___ Document text

Of course, if anyone reading this is a carpet-bagger at heart and only
cares about getting in for a year or so and Personally Getting RICH,
hell, there's still a LOT of opportunities in P2P. I'm just engaging in
my usual self-limiting behavior, naively assuming that folks are
interested in building a sustainable business that will outlast their
involvement with the company. I'm just old-fashioned. Y'all know that
by now. :-)

Cheers,
_Strata

PS- Thanks for the ptr to the next P2PWG meeting. I don't suppose
they'd appreciate someone with my viewpoint getting involved, and naked
Emperors aren't usually very aesthetic. But if you think there's a real
chance that the hype will die down enough to define
payload-protocol-independent meta-transport mechanisms, I'd be very
interested in getting involved. There may not be piles of dollars
there, but that's where the future of a lot of net services could go, in
a very positive direction.

______
___ Material

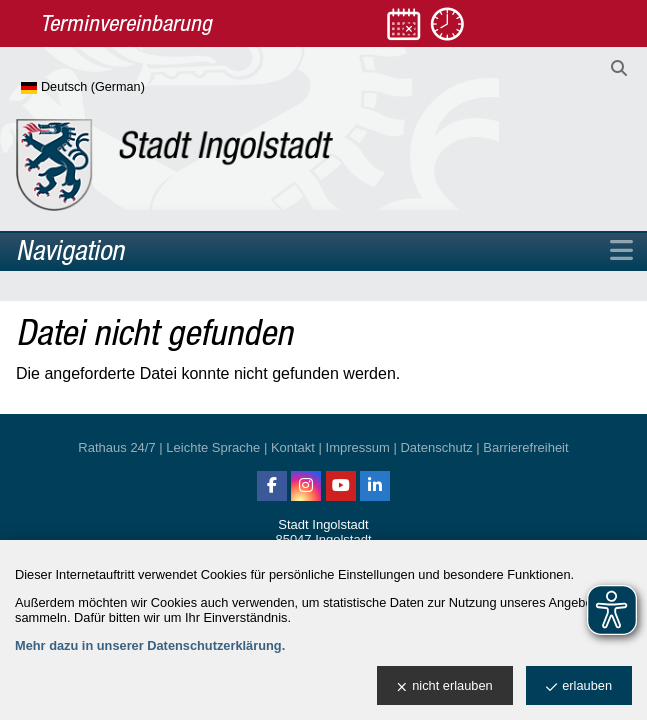 The image size is (647, 720). What do you see at coordinates (444, 686) in the screenshot?
I see `nicht erlauben` at bounding box center [444, 686].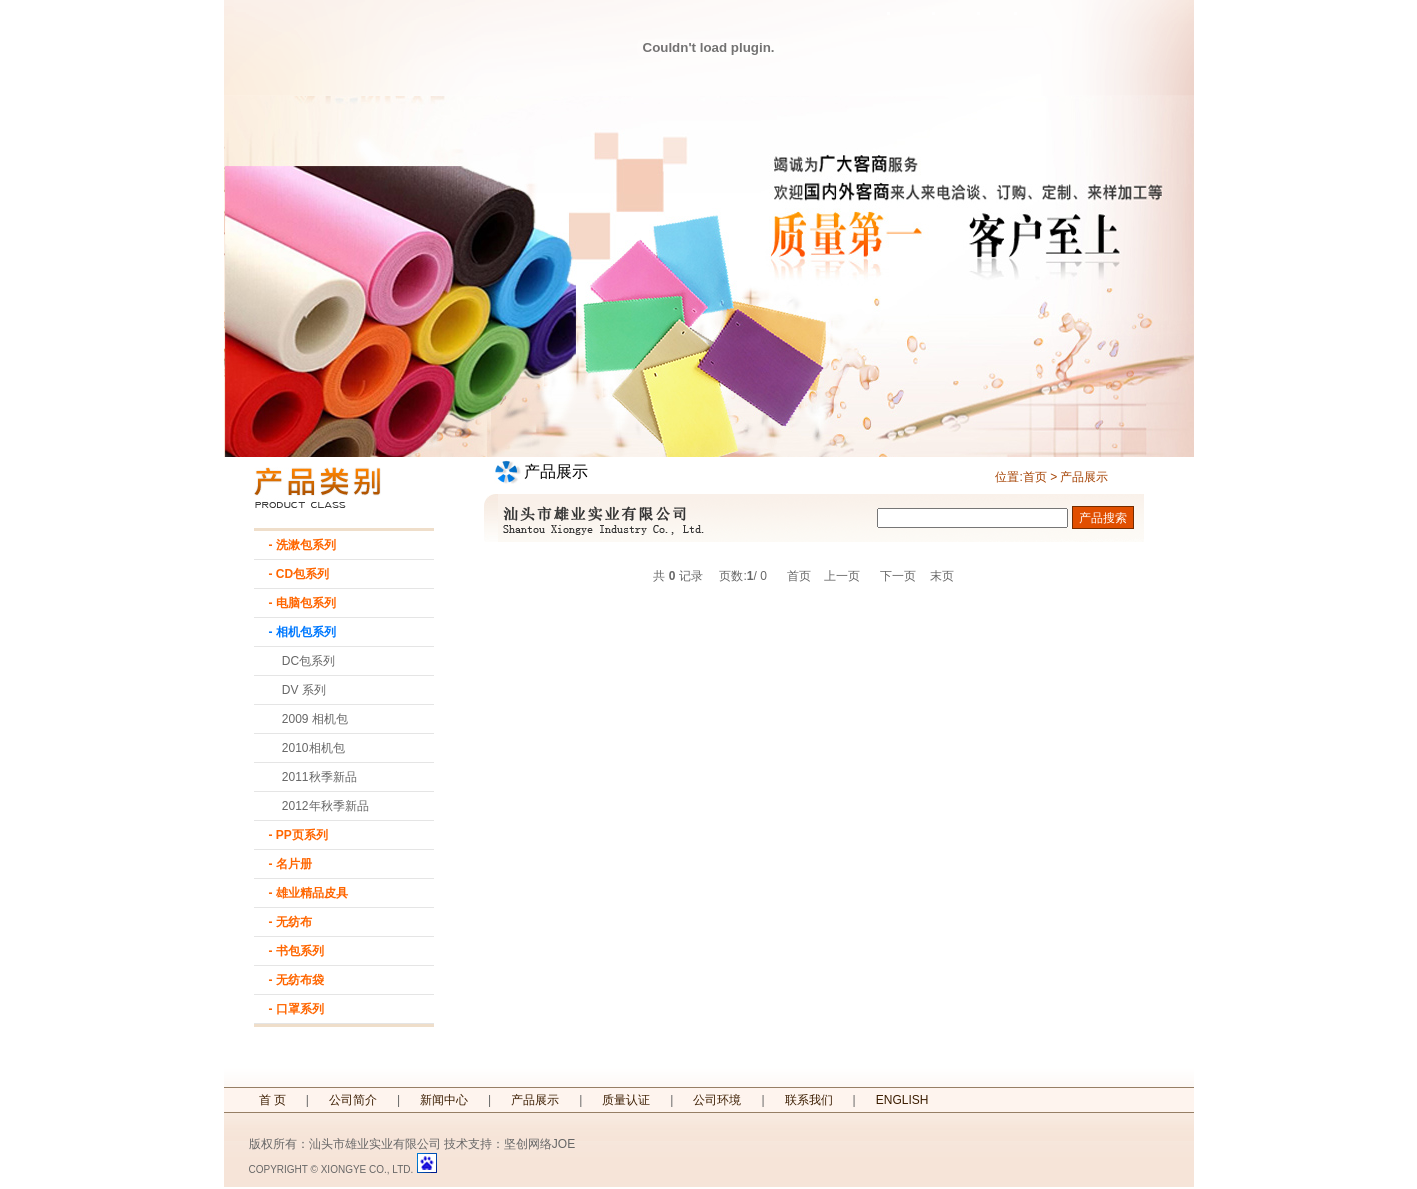  I want to click on - 电脑包系列, so click(302, 603).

______

▶ _Task list_:
1. Please transcribe the P2P post above between "PS- Thanks for" and "very positive direction.", inclusive.
2. In the P2P post, what does the postscript thank the reader for?

▶ _Outputs in order_:
1.
PS- Thanks for the ptr to the next P2PWG meeting. I don't suppose
they'd appreciate someone with my viewpoint getting involved, and naked
Emperors aren't usually very aesthetic. But if you think there's a real
chance that the hype will die down enough to define
payload-protocol-independent meta-transport mechanisms, I'd be very
interested in getting involved. There may not be piles of dollars
there, but that's where the future of a lot of net services could go, in
a very positive direction.

2. The pointer to the next P2PWG meeting.